## Selected excerpt
Thank you, James. I'd now like to take a moment to discuss our focus areas for this fiscal year. This year, we will build on the progress we made in 2011. It's clear that a handful of key trends are transforming the industry and having a profound impact on both consumers and enterprises. Customers are looking for ways to build and use the cloud to improve efficiency. They also want to virtualize their environments to save money and they want to enable the use of personal mobile technology in the workplace to enhance productivity. Meanwhile, information continues to grow exponentially and threats are becoming more sophisticated and more targeted. This year, we will execute on our vision and strategy by delivering solutions at all customers to confidently adopt cloud, virtualization and mobile technologies. We'll also focus on energizing our core businesses by helping customers deal with the challenges of rapid information growth and new, more targeted and sophisticated threats. We will pay particular attention to the SMB market across both of these priorities, tailing more of our solutions and go-to-market efforts to unique needs of the SMB customer. We look forward to sharing more details with you at our upcoming financial analyst day. And with that, I'll turn it over to Helyn so that we can start taking some of your questions.
Thank you, Enrique. Ruthie, will you please begin polling for questions?
While the operator is polling for questions, I'd like to update you on a few upcoming events. We will be hosting our financial analyst day on Thursday, May 26 in New York. Please note that registration is required to attend the event. In addition, we will be presenting at the JPMorgan Conference on May 16 and the Bank of America Merrill Lynch Conference on June 2. Lastly, we will be reporting our fiscal first quarter results on July 27. For a complete list of all of our investor-related events, please visit our Events Calendar on the IR website. Ruthie, we are ready for our first question.

## Work to do
Write the next part of the investor call transcript above, picking up right after its final line.

## Collected data
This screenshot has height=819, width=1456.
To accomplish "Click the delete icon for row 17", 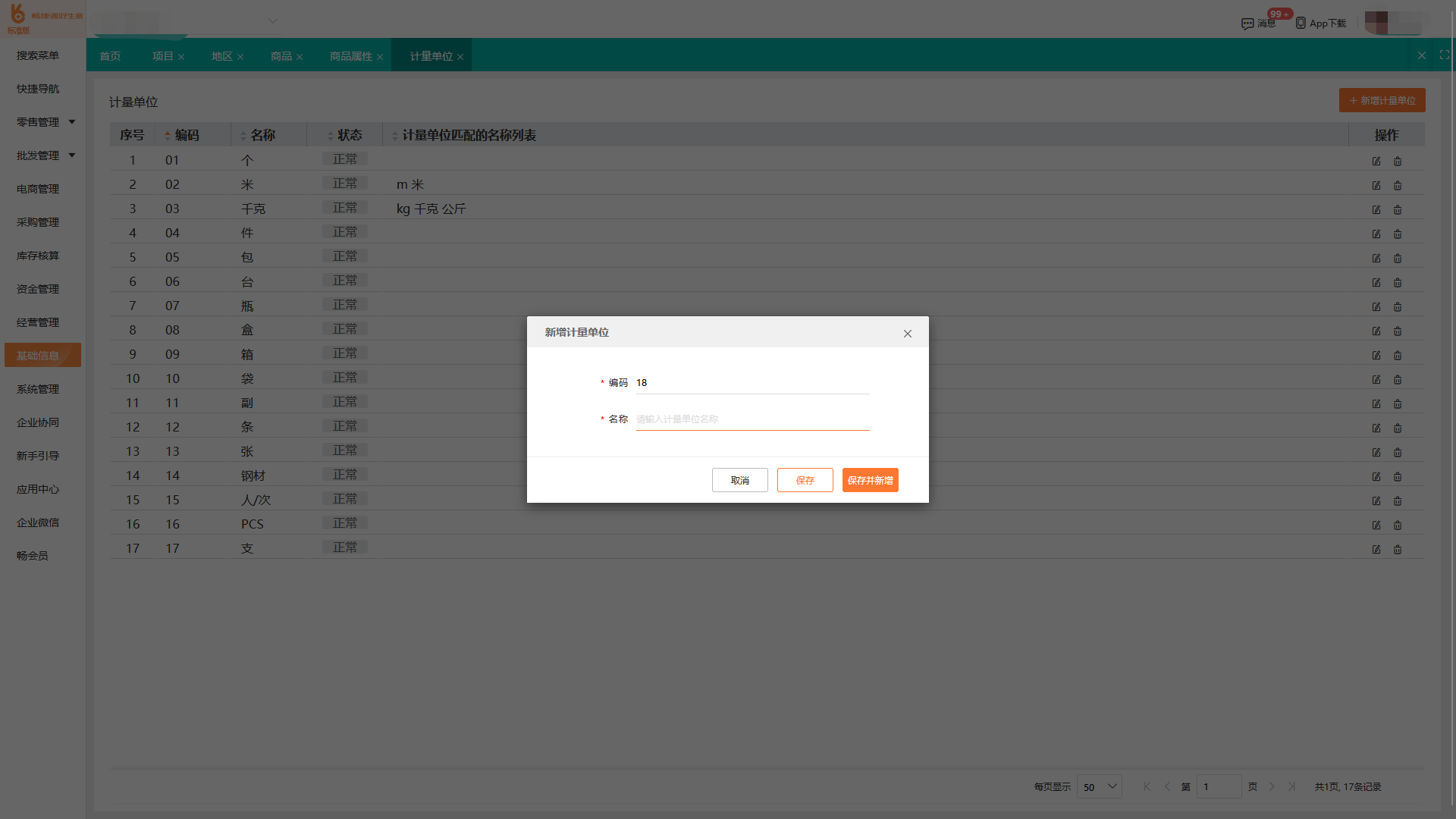I will [x=1398, y=548].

## Result of this task
We'll take our first question from Brad Zelnick with Macquarie. Brad Zelnick - Macquarie Research: James, in regard to your prepared remarks and comments on sales and marketing expense in the quarter, you talked about lower margin emerging markets -- strong performance in emerging markets, which are of the lower margin, and you also talked about bookings outperformance and accelerators in your enterprise comp plans. First off, can you just explain to us a little bit about the emerging markets and why it is that the business there has a higher cost of sale? And also, as it relates to the comp plans, can you maybe talk a little bit about how they may have changed going into this year? Are the accelerators any different? And should we expect to see any more leverage out of them?
Well, with regards to the first point, the remarks I made earlier was around our emerging businesses rather than the emerging markets per se. So I was talking about things such as our Hosted Services business, our Appliances business, that sort of thing. We're pleased with the growth opportunities that we're seeing and that we foresee for the future here. But certainly, as we work to scale those businesses, we're seeing lower margins for those segments than for the corporate average, if you will. So as those businesses scale, I think the margin contribution from them will improve. Appliances as well, probably structurally, are lower margin part of the overall products set but a very important part of the future. Brad Zelnick - Macquarie Research: And on the comp plans, are we going to see any more leverage out of them in 2012?
We haven't made significant changes to the comp plan in 2012. We were pleased with the bookings performance that we got there in fiscal '11. And we're going to continue to obviously focus our sales team on driving that sort of top line performance. Certainly, we did see higher expenses during the fourth quarter because of commissions than we were originally expected when we offered our guidance. Of course, you have to accrue the full amount of the expenses associated with the fourth quarter bookings. But of course, you only get partial benefit in the P&L because many of those commissions are associated with dollars that are now registered as deferred revenue. And we'll get the benefit from that over the coming several quarters. Brad Zelnick - Macquarie Research: And just if I can follow-up with one last one. Enrique, appliances out of vision were a very hot topic last week from the NetBackup appliance, FileStore and your announcement of the Backup Exec appliance. Can you just comment a little bit more about what they're contributing today, what are the take rates from customers and how can you see this expanding and applying across the whole portfolio?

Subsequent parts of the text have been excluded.